* _Work instructions_
From the entries that follow, reproduce exactly and only the lines from the line with "Viewport: 1080px width, 1920px" to the line with "This screenshot has height=625, width=1000.", endpoints included.

Listed entries Start Marker

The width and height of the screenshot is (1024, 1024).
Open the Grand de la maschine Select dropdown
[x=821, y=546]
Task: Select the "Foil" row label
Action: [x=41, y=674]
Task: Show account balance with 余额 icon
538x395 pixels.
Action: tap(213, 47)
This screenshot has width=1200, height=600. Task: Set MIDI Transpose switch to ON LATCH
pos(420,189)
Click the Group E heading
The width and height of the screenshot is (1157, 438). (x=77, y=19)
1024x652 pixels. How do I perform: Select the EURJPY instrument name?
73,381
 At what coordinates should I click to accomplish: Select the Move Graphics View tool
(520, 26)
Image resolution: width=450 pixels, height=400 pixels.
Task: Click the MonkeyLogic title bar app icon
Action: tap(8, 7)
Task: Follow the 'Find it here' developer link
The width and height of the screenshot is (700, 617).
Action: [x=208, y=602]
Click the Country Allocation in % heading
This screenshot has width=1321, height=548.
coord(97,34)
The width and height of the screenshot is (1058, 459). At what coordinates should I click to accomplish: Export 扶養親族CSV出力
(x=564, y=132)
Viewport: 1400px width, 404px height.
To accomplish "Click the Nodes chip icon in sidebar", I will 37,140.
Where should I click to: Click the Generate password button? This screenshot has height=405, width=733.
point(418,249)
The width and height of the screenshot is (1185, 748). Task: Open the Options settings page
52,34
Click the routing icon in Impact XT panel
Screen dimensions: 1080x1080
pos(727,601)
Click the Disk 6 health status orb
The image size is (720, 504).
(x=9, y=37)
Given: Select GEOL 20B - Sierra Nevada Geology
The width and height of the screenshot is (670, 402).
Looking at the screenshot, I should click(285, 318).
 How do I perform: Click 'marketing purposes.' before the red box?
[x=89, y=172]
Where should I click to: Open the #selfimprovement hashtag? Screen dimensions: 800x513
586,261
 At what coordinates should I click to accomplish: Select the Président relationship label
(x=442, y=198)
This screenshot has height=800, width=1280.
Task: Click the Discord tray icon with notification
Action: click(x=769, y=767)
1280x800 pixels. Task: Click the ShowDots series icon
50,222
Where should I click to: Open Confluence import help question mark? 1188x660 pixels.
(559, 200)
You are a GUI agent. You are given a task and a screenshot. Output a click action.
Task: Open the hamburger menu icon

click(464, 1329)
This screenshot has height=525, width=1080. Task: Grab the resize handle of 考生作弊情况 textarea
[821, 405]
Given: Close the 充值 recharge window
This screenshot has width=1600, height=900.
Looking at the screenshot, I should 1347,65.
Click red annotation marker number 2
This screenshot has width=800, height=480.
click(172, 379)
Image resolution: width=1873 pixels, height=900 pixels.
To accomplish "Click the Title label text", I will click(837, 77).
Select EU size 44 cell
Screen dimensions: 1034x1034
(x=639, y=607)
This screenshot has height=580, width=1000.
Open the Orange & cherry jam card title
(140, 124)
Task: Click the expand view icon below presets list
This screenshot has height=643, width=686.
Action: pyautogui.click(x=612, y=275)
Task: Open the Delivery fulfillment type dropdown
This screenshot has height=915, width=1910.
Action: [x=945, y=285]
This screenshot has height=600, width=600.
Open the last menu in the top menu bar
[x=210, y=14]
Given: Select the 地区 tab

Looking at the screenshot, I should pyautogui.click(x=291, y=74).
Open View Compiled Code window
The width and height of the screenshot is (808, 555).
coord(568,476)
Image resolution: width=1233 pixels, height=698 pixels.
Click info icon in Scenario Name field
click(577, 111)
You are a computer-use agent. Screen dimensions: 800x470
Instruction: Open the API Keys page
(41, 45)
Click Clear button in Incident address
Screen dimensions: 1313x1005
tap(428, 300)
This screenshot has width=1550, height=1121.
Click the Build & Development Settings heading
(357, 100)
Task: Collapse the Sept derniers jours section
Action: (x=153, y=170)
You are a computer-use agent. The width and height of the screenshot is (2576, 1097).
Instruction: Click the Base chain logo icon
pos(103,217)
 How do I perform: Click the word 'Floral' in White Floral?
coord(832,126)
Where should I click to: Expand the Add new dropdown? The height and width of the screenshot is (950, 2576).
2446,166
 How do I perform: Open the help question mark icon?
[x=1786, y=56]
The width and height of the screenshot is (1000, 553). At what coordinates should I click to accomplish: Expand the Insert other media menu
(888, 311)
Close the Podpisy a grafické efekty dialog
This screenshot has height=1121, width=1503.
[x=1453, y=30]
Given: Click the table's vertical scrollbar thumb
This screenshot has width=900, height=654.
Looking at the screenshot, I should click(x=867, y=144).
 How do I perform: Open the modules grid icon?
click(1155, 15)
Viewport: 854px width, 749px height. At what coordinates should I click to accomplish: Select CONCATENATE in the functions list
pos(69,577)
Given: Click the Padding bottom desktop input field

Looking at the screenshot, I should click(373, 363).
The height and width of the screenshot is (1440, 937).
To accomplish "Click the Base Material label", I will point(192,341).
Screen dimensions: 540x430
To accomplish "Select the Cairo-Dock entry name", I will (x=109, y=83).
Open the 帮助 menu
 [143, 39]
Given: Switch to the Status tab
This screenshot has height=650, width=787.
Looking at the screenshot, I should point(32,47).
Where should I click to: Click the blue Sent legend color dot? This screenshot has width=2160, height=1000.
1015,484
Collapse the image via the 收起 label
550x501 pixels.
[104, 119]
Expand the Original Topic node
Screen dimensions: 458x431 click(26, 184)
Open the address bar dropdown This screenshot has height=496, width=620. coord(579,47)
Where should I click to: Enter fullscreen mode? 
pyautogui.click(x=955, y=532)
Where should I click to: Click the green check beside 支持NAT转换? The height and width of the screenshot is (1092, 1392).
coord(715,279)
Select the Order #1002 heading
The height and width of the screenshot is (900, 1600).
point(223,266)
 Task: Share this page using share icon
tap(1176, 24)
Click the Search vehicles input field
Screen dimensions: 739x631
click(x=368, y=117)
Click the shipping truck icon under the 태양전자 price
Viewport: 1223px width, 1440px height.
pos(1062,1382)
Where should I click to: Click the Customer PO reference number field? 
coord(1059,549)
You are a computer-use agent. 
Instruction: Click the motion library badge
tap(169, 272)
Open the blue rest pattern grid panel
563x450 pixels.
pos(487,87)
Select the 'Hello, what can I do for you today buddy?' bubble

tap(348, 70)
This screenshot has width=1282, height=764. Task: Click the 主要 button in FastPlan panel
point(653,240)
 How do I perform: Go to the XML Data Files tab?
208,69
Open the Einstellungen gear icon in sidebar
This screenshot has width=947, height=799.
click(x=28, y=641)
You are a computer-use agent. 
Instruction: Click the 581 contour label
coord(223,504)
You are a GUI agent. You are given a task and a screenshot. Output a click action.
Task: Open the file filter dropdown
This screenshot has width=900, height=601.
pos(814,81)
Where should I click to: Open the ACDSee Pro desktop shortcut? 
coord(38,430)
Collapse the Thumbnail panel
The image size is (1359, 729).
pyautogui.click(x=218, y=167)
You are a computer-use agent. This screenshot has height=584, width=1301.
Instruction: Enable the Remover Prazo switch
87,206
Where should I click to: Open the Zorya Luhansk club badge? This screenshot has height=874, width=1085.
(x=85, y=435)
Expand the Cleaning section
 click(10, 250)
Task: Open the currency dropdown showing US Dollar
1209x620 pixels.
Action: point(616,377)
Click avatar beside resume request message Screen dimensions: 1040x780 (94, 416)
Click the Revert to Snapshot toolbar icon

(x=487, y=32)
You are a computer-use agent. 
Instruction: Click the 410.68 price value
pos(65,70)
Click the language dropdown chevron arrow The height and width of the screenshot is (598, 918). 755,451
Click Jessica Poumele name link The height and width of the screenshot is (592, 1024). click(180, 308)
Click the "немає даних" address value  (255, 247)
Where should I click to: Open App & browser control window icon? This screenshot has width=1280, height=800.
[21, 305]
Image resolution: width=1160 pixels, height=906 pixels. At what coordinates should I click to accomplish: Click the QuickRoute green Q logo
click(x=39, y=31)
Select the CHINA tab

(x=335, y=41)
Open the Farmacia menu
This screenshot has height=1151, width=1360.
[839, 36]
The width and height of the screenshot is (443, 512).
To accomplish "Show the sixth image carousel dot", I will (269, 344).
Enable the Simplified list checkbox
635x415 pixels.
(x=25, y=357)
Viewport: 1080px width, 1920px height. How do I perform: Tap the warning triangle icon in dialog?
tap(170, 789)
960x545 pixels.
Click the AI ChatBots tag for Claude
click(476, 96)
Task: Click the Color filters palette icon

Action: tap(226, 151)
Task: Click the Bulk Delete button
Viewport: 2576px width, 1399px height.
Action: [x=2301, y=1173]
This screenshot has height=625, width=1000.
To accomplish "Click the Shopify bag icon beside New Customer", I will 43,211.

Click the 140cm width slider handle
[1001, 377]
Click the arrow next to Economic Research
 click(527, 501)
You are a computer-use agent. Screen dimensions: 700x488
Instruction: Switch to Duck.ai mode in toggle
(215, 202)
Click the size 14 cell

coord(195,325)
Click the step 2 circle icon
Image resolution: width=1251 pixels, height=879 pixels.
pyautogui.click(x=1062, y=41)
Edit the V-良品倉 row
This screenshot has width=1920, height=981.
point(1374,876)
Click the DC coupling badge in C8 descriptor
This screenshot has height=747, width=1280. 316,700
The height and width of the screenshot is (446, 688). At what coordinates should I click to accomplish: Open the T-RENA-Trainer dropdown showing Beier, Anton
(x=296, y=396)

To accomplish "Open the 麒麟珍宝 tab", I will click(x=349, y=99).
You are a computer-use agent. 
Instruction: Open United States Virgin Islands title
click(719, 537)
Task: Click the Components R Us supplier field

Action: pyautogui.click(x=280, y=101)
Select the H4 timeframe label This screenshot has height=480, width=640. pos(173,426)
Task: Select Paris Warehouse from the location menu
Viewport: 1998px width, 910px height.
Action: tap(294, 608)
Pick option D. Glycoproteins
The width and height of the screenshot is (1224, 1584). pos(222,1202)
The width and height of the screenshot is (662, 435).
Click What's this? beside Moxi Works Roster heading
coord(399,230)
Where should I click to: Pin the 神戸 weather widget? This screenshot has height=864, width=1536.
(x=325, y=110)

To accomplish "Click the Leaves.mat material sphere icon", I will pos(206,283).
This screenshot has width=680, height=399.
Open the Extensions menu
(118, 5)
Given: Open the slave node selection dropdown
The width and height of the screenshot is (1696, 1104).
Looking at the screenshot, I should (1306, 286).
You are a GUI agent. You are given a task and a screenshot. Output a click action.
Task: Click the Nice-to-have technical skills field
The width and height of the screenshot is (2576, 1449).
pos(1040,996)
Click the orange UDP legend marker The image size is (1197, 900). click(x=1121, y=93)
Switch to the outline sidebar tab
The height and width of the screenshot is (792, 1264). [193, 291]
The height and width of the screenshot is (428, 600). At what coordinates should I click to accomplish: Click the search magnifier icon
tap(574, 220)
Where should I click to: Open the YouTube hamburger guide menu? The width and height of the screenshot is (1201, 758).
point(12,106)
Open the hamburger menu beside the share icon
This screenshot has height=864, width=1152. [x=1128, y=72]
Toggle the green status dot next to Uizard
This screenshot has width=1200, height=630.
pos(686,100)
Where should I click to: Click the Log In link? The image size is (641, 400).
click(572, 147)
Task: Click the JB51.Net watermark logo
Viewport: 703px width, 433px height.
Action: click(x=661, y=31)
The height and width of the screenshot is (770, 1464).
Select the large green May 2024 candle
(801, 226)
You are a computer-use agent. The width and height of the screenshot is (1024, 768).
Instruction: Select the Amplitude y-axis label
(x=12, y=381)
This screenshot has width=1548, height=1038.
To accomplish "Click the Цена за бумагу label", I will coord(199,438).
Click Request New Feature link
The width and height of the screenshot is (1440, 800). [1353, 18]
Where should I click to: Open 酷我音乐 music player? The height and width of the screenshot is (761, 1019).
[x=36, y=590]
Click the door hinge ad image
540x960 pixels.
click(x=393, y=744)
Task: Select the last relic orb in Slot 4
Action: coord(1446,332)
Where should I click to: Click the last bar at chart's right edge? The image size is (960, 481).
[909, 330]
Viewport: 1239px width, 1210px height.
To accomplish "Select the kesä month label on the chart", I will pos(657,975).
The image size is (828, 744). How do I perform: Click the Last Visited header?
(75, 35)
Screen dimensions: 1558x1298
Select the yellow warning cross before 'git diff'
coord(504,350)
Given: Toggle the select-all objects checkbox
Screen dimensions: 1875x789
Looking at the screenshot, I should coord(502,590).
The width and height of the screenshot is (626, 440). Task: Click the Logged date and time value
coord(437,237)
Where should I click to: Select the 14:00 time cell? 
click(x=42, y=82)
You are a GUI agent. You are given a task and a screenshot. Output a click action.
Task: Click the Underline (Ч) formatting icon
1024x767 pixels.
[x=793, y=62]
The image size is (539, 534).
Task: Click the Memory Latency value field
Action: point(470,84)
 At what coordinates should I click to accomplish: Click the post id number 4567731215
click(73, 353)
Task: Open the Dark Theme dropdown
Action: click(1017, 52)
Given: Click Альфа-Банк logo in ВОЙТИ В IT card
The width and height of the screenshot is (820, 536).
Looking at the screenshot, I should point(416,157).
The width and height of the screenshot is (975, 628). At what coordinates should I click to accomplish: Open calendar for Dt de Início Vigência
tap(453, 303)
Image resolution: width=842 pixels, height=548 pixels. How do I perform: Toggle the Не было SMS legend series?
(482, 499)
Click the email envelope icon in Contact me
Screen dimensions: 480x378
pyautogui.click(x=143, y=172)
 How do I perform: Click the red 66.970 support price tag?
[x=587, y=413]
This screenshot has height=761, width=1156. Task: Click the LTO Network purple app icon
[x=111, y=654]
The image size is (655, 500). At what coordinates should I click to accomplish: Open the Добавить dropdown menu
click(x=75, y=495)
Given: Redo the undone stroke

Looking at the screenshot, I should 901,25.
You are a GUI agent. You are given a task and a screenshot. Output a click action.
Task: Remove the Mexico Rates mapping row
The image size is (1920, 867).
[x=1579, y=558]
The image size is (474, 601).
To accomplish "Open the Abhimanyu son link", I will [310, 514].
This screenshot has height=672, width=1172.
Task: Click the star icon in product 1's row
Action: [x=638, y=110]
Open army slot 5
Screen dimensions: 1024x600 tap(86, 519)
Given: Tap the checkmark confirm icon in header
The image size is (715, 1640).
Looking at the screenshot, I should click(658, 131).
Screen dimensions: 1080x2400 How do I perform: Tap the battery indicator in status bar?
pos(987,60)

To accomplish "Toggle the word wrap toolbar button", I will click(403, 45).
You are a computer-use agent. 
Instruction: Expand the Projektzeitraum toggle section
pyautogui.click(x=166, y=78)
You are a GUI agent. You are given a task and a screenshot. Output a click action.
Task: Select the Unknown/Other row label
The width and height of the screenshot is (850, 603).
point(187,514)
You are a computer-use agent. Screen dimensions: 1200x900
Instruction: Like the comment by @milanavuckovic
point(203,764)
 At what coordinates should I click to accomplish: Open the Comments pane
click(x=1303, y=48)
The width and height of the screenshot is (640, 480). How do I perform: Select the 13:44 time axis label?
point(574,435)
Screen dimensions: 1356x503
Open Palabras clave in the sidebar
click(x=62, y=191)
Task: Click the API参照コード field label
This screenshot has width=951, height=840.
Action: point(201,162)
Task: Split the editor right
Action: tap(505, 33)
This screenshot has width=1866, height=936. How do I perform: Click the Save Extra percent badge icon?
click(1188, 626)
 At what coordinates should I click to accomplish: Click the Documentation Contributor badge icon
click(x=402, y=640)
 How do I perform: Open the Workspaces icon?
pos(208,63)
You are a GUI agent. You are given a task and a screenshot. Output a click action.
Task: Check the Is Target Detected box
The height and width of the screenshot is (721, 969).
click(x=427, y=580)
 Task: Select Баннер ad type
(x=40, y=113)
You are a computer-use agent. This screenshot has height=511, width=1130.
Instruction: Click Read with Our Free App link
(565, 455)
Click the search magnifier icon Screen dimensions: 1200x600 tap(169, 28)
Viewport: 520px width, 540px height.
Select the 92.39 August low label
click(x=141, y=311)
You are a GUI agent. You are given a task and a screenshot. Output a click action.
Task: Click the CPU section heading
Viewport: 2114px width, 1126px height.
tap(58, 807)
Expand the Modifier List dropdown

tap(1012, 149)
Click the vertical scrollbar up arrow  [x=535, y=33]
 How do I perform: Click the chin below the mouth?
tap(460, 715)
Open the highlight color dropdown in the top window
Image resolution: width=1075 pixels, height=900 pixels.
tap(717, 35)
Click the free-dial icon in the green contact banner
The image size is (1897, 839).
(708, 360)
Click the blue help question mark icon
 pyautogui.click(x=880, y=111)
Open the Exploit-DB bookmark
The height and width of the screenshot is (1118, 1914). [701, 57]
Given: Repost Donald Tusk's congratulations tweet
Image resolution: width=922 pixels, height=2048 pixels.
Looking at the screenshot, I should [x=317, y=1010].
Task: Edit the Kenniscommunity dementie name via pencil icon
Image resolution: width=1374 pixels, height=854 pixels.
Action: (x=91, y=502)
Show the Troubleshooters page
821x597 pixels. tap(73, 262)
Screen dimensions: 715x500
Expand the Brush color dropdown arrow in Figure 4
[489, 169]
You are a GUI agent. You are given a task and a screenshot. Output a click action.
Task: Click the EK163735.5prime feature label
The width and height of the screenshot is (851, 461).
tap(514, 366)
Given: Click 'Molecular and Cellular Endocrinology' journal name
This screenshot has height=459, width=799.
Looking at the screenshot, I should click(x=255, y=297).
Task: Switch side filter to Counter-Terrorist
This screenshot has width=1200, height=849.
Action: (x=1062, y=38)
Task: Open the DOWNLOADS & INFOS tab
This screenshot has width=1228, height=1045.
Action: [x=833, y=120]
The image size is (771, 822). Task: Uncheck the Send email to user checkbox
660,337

Listed entries End Marker

* _Problem solution_
Viewport: 1080px width, 1920px height. How do I perform: Tap the warning triangle icon in dialog?
tap(170, 789)
960x545 pixels.
Click the AI ChatBots tag for Claude
click(476, 96)
Task: Click the Color filters palette icon

Action: tap(226, 151)
Task: Click the Bulk Delete button
Viewport: 2576px width, 1399px height.
Action: [x=2301, y=1173]
This screenshot has height=625, width=1000.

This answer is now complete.